Challenges:
1. Decide whether each statement agrees with the commentary on Maggie: (a) the writer admits to skimming long paragraphs of little action; (b) Maggie's speculations lead to external action well before the end; (c) the writer found the ending after the final confrontations far from necessary. For each, answer yes or no and quote the deciding words.
2. Reproduce the part of the commentary on Maggie starting with "Otherwise, this confrontational" and going on through "so concern Maggie.".
3. Translate this sentence from the commentary on Maggie into Spanish: "Thus, she achieves as much as she can by inaction."

What also may be behind my reaction is that I have not been able to follow the complexity of Maggie’s thinking, or of the Prince’s thinking. There may well be much more to these internal musings than I am aware of, and this master should receive full credit for that subtle treatment. However, given my inability to follow some of these musing has been one reason, I admit, that I have skimmed through those long paragraphs of little action.

On the other hand, there is also the issue of the actual musings of these characters, especially those of Maggie. They are of minor significance in the external lives of these characters. Maggie’s suspicions of the faithfulness of her husband and her best friend arise in her imagination; and her speculations lead to no external action until the end, and then it might be better described as inaction. The subtlety behind her thinking is that she does not wish her father to know her suspicions, for fear it will destroy his marriage, his happiness, as well as her own relationships with both him and her own husband. Thus, she achieves as much as she can by inaction.

What I will grant, however, is that as inconsequential as Maggie’s suspicions are, James knows how to write a scene in which she confronts, first, Fanny Assingham, and then her husband, the Prince, with her suspicions. This may well be the scene that James saw as the turning point of this novel.

The golden bowl of the title also plays a role here, and a very appropriate one. Indeed, it is a symbol of Maggie’s relationship with her father and with Charlotte. For it has a crack. And Fanny Assingham plays a major role in its fate. For Maggie, the issue is why, earlier in the novel, Charlotte was prepared to buy the bowl for the Prince. And the issue for me now is the logic behind how Maggie learns of that earlier encounter in the antique shop, and how she twists it into meaning something significant to her.

Otherwise, this confrontational scene with the vase reminded me of the old, the earlier James, whom I so admired. For it is marvelous dialogue, and truly works as a symbol of Maggie’s psychological fragility.

In passing, I would note that most of the book’s earlier confrontations in dialogue form concern the Assinghams, either between themselves or hers with Maggie; and they clearly exist to explain to the reader the ramifications that so concern Maggie.

The ending begins with final confrontation scenes, in dialogue, between Maggie and Charlotte and then Maggie and her father. It seemed to me to be a perfect ending, with Maggie resolving her situation with each of these people who are important to her. But then we read more than 25 pages of narrative exposition before we get to two more conversations, one again between Maggie and Charlotte that bring a change in all the relationships. It seems to me that James wanted here to give his novel a new twist at the end, but for me it was far from necessary, much less in any way significantly revealing of Maggie. For James, perhaps, it brought a greater sense of completion. On the other hand, I am thinking here of the overall situation, whereas James may have decided that it important that his hero Maggie change from being a person who only reacts to others to one who herself acts on others.

Entries from a dataset:

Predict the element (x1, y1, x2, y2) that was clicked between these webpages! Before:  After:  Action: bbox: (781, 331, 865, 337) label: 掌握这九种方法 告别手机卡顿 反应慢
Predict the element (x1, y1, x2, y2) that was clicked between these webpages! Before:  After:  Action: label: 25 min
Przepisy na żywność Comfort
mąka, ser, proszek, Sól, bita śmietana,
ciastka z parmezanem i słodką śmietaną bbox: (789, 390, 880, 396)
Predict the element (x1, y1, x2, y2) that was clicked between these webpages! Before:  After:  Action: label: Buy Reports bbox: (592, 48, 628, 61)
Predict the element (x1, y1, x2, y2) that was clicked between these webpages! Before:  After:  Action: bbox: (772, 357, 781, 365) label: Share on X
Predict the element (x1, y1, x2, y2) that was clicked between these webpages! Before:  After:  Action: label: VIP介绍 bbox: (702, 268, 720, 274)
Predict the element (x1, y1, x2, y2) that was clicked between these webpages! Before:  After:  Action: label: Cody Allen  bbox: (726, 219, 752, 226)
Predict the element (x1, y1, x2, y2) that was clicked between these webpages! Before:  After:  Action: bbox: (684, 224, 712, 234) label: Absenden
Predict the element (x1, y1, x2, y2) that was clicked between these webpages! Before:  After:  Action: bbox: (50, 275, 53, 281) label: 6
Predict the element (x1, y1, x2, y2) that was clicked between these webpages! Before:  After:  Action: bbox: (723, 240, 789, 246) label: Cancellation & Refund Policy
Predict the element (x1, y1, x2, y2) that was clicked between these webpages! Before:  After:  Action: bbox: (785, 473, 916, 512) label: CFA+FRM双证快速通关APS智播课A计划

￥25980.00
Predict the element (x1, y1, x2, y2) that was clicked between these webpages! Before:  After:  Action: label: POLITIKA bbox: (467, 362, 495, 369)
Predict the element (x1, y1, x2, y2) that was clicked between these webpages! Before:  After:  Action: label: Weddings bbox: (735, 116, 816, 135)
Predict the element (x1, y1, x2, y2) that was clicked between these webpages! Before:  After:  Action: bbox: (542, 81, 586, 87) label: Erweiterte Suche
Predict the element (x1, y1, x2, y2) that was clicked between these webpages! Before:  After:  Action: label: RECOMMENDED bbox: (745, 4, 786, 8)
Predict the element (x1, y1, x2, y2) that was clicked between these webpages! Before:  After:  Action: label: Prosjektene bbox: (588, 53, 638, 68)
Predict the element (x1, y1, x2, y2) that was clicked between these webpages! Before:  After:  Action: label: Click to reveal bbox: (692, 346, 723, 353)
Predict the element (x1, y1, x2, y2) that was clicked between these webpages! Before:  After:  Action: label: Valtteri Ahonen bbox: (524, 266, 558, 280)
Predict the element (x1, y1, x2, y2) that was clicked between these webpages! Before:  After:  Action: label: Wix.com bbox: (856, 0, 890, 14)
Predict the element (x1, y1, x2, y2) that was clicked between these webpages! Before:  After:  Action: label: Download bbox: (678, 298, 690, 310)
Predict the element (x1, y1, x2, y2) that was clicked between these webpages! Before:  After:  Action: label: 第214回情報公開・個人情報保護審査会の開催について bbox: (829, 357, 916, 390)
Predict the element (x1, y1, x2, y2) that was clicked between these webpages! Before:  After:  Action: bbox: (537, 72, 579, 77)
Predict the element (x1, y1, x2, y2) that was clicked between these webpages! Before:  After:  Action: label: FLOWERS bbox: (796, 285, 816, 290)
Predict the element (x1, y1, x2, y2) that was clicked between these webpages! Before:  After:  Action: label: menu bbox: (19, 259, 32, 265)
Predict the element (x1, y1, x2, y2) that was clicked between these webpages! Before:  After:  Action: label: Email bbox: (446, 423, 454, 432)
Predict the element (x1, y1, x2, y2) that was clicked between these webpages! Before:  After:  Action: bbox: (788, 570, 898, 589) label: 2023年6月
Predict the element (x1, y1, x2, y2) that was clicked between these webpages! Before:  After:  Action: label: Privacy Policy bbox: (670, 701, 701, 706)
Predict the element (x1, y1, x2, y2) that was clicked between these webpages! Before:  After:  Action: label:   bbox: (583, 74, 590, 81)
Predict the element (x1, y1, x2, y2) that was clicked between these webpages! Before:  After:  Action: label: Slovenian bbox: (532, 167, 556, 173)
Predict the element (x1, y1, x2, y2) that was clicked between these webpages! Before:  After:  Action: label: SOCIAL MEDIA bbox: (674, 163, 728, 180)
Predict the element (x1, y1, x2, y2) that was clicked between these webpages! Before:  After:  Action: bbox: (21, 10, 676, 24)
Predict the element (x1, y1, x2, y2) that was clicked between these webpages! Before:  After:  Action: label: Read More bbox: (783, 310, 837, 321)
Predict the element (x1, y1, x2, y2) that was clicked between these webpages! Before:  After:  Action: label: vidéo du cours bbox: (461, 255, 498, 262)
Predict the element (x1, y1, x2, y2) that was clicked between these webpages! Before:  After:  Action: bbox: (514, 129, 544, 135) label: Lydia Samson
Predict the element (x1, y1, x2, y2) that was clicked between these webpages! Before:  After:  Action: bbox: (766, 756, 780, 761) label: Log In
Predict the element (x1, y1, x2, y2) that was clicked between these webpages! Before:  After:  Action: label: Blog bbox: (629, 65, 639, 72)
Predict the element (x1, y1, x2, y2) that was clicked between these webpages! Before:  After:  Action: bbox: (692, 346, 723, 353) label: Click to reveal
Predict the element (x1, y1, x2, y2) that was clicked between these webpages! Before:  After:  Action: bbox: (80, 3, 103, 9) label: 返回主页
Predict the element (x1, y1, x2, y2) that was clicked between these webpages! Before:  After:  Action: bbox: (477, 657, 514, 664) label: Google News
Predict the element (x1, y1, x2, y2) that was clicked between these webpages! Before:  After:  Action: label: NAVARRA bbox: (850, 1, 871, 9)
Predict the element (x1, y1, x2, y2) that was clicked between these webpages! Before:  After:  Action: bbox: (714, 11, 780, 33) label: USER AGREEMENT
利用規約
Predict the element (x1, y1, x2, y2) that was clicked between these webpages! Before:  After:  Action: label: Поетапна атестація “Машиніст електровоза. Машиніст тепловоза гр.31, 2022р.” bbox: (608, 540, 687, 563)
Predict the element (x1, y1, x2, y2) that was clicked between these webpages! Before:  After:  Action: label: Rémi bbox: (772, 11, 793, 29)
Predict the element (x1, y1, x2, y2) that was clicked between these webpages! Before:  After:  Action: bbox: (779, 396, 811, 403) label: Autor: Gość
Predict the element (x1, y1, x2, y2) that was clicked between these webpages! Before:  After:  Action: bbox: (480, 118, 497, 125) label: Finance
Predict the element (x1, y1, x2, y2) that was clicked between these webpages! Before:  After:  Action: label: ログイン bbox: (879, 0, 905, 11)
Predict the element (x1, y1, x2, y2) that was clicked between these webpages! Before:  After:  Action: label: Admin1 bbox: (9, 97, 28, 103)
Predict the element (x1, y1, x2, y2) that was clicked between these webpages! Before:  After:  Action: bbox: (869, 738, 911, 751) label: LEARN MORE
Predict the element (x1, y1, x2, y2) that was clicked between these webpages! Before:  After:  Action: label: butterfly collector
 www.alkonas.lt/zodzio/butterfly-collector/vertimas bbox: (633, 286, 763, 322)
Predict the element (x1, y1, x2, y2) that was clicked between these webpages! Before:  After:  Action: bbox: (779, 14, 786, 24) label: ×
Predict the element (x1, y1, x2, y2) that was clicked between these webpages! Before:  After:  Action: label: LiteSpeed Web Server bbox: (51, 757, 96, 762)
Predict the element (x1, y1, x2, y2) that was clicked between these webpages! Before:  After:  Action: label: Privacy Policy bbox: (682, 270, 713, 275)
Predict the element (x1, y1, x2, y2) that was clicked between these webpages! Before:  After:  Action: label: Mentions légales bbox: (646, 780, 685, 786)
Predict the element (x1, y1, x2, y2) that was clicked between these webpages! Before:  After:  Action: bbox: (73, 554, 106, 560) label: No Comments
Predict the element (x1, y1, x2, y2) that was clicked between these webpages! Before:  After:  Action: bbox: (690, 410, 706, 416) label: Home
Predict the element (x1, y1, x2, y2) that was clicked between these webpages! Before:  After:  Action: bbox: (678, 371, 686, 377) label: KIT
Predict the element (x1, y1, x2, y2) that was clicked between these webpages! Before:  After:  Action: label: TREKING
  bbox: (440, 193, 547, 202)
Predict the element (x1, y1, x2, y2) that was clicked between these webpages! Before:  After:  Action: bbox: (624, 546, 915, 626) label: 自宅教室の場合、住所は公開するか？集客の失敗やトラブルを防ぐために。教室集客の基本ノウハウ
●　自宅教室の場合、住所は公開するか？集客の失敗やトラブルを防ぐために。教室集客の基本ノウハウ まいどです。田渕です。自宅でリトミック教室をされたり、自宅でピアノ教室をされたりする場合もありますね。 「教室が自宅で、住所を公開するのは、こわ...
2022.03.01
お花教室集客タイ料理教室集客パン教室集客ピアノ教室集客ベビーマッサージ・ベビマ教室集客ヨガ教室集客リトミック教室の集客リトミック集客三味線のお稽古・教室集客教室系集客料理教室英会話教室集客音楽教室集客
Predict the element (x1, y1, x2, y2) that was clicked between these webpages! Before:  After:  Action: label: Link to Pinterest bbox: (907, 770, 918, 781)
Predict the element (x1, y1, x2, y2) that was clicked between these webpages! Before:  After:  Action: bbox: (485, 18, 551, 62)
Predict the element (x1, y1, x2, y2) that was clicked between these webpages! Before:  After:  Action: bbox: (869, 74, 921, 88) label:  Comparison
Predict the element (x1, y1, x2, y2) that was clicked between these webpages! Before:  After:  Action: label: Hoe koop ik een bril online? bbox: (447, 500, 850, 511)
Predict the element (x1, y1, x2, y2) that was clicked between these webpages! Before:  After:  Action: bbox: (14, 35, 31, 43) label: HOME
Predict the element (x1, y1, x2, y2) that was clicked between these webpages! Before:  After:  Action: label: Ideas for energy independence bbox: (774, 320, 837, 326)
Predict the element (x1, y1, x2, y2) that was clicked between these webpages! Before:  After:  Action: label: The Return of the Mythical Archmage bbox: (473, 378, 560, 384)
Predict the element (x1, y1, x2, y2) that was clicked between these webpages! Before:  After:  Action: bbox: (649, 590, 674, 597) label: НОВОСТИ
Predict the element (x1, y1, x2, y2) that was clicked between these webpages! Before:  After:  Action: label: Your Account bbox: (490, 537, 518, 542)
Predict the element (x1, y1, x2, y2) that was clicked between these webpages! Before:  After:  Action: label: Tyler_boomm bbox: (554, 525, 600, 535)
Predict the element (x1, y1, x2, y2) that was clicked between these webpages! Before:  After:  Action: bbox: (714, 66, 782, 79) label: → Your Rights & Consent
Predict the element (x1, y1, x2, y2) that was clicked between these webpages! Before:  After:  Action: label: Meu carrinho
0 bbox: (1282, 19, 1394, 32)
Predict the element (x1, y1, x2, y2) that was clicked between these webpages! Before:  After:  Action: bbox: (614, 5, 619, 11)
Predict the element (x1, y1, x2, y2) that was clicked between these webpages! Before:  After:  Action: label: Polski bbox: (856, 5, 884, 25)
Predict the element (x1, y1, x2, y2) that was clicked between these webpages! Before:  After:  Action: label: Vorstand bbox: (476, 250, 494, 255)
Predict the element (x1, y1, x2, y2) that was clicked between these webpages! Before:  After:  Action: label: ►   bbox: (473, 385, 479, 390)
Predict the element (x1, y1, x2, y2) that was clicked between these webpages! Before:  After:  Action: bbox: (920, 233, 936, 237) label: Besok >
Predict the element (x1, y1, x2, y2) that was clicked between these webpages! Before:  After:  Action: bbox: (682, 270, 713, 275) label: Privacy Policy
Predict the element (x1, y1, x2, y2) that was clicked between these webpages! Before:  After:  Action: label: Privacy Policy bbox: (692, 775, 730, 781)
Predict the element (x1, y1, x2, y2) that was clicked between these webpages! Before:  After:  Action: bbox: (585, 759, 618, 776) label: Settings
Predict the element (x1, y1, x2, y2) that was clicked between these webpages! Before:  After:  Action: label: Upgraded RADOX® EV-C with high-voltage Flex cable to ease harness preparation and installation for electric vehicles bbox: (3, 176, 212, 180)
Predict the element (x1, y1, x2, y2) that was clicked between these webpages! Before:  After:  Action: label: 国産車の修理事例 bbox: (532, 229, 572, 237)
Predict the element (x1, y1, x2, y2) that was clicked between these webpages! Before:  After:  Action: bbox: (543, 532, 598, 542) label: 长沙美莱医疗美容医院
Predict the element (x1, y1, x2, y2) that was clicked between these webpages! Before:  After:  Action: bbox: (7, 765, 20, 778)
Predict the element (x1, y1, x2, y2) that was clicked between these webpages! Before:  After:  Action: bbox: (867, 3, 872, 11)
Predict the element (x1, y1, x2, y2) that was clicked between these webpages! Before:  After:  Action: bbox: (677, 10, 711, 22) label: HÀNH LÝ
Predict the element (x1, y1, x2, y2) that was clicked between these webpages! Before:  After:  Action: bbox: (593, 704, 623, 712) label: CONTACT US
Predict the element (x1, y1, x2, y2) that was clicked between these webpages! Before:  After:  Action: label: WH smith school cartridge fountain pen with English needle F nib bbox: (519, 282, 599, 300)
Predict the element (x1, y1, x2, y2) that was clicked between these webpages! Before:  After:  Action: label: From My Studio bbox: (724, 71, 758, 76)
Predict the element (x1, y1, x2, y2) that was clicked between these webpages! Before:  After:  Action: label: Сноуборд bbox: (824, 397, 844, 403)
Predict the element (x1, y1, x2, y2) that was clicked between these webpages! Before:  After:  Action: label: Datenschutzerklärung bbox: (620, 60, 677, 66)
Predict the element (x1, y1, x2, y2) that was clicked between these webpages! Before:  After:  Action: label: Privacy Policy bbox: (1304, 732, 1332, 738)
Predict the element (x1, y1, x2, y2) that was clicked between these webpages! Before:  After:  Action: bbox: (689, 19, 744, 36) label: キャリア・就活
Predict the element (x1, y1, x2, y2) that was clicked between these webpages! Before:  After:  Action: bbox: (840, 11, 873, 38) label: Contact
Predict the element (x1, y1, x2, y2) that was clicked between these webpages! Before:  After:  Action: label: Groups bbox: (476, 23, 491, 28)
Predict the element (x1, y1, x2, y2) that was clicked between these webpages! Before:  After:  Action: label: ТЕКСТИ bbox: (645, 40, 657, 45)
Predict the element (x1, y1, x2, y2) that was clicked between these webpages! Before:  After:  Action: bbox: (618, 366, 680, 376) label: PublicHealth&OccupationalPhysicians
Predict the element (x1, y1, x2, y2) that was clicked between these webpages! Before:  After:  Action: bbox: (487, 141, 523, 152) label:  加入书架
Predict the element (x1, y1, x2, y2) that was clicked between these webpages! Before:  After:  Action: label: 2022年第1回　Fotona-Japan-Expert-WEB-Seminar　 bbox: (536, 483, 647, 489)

Solutions in order:
1.
(a) Yes: "I have skimmed through those long paragraphs of little action."
(b) No: "her speculations lead to no external action until the end"
(c) Yes: "but for me it was far from necessary"

2.
Otherwise, this confrontational scene with the vase reminded me of the old, the earlier James, whom I so admired. For it is marvelous dialogue, and truly works as a symbol of Maggie’s psychological fragility.

In passing, I would note that most of the book’s earlier confrontations in dialogue form concern the Assinghams, either between themselves or hers with Maggie; and they clearly exist to explain to the reader the ramifications that so concern Maggie.

3. Así, logra todo lo que puede mediante la inacción.